***** TEXTO PROPORCIONADO

Fue así, como en la parte más álgida del conflicto, el ejército mexicano se las tuvo que ver con milicias de laicos alzados hasta en 15 estados del país y que, al grito de “¡Viva Cristo rey!”, llegaron a sumar hasta 50 mil almas.
El conflicto concluyó oficialmente a fines de los años veinte, aunque varias chispas guerrilleras se mantuvieron activas hasta bien entrados los años treinta, cuando el gobierno del presidente Lázaro Cárdenas tuvo la suficiente sabiduría política para pactar la paz.
A pesar de su virulencia, de su intensidad, el conflicto cristero fue probablemente el mayor tema-tabú de la historiografía mexicana del siglo pasado. El investigador alsaciano Jean Meyer, pionero en la exploración y difusión del tema, afirma en entrevista: “Cuando yo comencé mi investigación, hace cuarenta años, los cristeros ni siquiera existían para la izquierda mexicana de la época; o bien, si a pesar de todo se les reconocía su existencia física, eran considerados meros paramilitares de derechas, guardias blancas de los latifundistas o, en el mejor de los casos, peones estúpidos o braceros manipulados por el clero y los propietarios para impedir la reforma agraria en México”.
En cambio, durante los últimos años, tanto historiadores como sociólogos ya comienzan a reconocer, en fundamento a los datos que se poseen, que la Cristiada fue un movimiento popular y que el aspecto religioso fue una motivación importante y sincera de esa insurrección.

MATÍAS MEYER / entrevista y conferencia


Retablo, trascendencia, memoria
A partir de lo anterior, puedo volver al filme de Matías Meyer.
Lo primero es que, en Los últimos cristeros, al cineasta no le interesa formular una reconstrucción histórica del movimiento en el sentido lineal del término. La vocación de su película no es “reconstruir” ni “cronicar” sino, ante todo, develar y compartir los resortes íntimos del tema.
Y como, a fin de cuentas, el ideal de los cristeros era seguir a Cristo, imitarlo, Meyer asume esa intencionalidad y hace de su breve crónica un retablo que, en términos de gramática icónica, formula muchísimos lazos intertextuales entre las estaciones de ese deambular de los rebeldes por la sierra y episodios de la vida de Jesús y de sus apóstoles extraídos de fuentes que van desde los Evangelios hasta la tradición popular.

**********
***** DATOS MOSTRADOS

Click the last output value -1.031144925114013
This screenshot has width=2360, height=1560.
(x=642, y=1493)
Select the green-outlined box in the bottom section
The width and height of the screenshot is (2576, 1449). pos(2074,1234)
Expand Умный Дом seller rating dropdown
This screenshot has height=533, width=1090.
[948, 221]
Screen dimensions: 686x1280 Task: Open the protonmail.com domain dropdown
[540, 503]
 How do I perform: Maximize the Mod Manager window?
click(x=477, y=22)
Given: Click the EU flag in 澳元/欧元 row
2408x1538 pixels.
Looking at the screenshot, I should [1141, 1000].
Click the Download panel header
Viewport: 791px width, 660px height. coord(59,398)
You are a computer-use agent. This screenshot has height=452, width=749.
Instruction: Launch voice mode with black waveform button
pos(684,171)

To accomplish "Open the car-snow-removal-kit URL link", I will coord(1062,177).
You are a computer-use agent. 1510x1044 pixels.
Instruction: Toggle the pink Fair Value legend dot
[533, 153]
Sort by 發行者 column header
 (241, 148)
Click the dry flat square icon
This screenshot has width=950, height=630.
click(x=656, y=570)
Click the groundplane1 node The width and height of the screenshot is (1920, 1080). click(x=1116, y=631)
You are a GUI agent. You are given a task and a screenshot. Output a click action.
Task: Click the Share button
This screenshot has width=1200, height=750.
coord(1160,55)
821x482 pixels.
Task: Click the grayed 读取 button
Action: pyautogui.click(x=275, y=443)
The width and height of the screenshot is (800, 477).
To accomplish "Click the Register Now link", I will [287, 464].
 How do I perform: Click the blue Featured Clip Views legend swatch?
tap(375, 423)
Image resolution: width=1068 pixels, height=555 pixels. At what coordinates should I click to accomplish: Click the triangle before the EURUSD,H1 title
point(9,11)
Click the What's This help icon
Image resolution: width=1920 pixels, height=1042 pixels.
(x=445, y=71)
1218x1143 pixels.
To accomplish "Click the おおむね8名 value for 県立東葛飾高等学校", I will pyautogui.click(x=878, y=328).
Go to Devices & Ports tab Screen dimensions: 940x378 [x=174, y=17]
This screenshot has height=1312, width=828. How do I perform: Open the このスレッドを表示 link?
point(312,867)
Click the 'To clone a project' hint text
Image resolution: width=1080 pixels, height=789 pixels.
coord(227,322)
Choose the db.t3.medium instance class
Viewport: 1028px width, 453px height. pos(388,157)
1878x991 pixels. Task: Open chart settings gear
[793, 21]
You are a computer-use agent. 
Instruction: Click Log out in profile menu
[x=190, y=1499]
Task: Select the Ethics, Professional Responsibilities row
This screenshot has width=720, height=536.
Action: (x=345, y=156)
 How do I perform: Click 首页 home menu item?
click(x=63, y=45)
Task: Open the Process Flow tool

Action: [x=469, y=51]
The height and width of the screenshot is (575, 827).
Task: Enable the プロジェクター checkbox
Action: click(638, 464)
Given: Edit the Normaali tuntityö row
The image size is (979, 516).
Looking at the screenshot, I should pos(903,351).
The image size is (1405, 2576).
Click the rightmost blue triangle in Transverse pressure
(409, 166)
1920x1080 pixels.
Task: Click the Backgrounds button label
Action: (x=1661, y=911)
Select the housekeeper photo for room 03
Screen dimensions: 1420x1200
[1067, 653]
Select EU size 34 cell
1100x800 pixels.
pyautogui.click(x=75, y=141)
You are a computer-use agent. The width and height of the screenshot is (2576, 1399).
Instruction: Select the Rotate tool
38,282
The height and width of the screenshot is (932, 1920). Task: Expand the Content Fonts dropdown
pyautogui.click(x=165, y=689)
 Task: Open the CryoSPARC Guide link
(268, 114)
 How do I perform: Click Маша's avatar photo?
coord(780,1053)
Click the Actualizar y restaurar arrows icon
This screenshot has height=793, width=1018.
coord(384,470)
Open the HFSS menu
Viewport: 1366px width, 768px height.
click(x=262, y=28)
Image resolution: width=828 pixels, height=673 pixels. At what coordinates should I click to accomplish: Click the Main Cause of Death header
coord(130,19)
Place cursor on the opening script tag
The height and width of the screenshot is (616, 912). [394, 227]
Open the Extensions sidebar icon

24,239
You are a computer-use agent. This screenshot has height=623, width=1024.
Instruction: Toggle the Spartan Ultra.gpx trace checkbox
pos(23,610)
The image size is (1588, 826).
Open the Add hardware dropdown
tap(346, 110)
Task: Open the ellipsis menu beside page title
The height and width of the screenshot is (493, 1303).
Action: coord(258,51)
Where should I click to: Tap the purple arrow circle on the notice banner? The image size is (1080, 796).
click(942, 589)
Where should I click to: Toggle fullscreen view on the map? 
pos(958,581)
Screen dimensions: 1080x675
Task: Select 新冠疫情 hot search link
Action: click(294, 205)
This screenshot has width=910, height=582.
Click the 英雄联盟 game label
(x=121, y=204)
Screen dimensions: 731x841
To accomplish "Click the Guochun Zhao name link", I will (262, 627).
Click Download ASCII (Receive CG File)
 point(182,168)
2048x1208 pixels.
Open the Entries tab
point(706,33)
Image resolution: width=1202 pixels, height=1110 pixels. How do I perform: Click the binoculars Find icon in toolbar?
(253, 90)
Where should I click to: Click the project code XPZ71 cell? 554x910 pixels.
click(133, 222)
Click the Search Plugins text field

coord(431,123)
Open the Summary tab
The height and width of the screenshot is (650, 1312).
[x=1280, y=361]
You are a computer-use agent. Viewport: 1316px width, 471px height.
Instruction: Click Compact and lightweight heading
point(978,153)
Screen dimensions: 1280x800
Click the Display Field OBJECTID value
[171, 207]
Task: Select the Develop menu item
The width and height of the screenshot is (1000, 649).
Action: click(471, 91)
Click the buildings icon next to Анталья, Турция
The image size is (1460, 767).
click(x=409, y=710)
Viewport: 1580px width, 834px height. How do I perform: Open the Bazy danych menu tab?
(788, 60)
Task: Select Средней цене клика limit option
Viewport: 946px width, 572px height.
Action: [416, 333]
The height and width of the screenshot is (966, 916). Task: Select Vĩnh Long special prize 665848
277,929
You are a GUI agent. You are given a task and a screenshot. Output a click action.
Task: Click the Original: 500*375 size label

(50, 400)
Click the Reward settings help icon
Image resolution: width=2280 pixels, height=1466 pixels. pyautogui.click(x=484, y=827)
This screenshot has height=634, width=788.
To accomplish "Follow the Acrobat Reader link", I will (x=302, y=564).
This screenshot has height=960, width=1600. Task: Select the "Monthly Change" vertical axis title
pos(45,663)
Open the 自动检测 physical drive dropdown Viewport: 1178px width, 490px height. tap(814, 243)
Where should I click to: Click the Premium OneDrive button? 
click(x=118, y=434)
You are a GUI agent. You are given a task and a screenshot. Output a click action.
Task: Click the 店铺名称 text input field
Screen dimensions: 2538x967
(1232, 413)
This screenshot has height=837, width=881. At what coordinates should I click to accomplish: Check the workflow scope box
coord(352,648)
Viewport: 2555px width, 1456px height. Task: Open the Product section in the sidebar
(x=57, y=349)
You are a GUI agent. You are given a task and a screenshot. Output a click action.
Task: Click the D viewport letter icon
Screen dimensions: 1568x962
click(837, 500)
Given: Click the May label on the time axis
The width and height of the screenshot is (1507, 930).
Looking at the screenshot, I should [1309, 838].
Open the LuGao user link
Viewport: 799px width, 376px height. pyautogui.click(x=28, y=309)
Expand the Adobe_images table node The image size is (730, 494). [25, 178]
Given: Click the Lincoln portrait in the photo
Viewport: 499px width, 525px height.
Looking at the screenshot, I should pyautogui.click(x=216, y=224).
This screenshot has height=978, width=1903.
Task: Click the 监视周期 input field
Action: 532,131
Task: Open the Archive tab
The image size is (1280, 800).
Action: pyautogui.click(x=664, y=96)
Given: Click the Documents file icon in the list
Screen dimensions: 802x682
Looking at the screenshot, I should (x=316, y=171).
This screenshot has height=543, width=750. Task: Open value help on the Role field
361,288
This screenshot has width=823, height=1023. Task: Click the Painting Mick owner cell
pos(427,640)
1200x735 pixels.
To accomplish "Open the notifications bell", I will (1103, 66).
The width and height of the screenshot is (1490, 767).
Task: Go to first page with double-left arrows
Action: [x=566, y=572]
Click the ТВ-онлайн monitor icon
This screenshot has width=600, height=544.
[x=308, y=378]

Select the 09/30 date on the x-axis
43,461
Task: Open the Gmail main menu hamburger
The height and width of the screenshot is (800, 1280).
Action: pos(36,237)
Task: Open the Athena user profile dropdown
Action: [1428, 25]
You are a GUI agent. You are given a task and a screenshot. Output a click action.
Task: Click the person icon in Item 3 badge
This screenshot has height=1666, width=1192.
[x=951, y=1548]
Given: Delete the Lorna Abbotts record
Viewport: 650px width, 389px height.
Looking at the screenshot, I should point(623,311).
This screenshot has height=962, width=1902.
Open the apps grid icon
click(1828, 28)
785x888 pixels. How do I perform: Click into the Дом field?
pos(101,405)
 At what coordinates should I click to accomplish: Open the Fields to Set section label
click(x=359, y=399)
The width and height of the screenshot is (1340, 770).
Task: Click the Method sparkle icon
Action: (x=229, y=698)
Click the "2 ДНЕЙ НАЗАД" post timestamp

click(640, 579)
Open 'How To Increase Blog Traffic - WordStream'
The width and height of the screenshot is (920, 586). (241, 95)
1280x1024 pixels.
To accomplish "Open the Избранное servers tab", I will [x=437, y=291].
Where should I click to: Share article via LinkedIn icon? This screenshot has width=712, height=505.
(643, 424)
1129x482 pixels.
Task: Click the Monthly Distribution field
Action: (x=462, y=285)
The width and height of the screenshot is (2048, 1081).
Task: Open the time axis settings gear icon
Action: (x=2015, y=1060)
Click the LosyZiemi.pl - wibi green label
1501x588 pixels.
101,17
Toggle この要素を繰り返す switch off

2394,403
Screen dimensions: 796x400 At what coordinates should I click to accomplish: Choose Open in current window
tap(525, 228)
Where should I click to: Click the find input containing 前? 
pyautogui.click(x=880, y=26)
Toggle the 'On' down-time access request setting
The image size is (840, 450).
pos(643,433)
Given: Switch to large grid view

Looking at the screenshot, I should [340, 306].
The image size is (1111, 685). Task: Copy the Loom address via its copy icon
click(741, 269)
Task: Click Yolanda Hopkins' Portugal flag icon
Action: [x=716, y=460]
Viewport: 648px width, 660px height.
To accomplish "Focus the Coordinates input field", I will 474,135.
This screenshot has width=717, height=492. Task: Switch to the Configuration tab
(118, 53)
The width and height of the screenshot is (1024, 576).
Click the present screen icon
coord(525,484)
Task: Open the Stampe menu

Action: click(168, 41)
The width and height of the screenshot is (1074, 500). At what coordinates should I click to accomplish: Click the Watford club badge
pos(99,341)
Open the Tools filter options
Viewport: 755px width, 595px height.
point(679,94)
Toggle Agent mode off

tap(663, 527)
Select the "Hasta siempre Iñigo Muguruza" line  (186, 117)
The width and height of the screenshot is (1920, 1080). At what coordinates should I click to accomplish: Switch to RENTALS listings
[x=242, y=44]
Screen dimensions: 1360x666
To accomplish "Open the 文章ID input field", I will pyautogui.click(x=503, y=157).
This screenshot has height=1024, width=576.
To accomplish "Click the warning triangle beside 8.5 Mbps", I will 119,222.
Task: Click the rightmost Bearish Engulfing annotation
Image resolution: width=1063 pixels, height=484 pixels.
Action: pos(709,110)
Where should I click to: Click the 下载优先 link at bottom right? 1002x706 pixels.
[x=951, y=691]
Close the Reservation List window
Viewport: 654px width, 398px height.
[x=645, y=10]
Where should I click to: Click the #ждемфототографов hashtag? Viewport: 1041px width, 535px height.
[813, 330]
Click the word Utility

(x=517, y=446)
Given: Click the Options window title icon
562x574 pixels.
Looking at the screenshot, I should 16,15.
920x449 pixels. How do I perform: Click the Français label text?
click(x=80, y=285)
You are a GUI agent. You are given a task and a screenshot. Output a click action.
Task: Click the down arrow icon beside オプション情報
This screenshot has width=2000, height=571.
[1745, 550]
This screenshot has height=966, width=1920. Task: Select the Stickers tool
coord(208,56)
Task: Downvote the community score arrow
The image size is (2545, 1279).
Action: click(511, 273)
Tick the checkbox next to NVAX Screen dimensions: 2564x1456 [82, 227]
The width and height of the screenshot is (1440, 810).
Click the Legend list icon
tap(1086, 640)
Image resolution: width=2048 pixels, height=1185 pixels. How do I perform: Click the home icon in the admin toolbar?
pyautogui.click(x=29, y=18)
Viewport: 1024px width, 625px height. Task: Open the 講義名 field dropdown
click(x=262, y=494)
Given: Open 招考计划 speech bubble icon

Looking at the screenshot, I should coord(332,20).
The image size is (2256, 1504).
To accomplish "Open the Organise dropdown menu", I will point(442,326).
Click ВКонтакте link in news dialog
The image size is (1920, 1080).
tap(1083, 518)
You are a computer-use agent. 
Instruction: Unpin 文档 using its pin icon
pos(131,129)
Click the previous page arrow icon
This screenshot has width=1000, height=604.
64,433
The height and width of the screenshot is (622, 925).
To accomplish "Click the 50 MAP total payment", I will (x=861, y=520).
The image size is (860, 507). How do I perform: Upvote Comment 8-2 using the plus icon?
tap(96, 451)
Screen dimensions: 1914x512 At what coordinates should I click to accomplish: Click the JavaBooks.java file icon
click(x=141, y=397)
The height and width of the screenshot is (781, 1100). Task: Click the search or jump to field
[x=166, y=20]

**********

| INSTRUCCIONES DE LA TAREA |
De acuerdo con el texto sobre el conflicto cristero, ¿qué gobierno pactó la paz con las guerrillas que seguían activas en los años treinta?

| RESULTADO DEL EJERCICIO |
El gobierno del presidente Lázaro Cárdenas.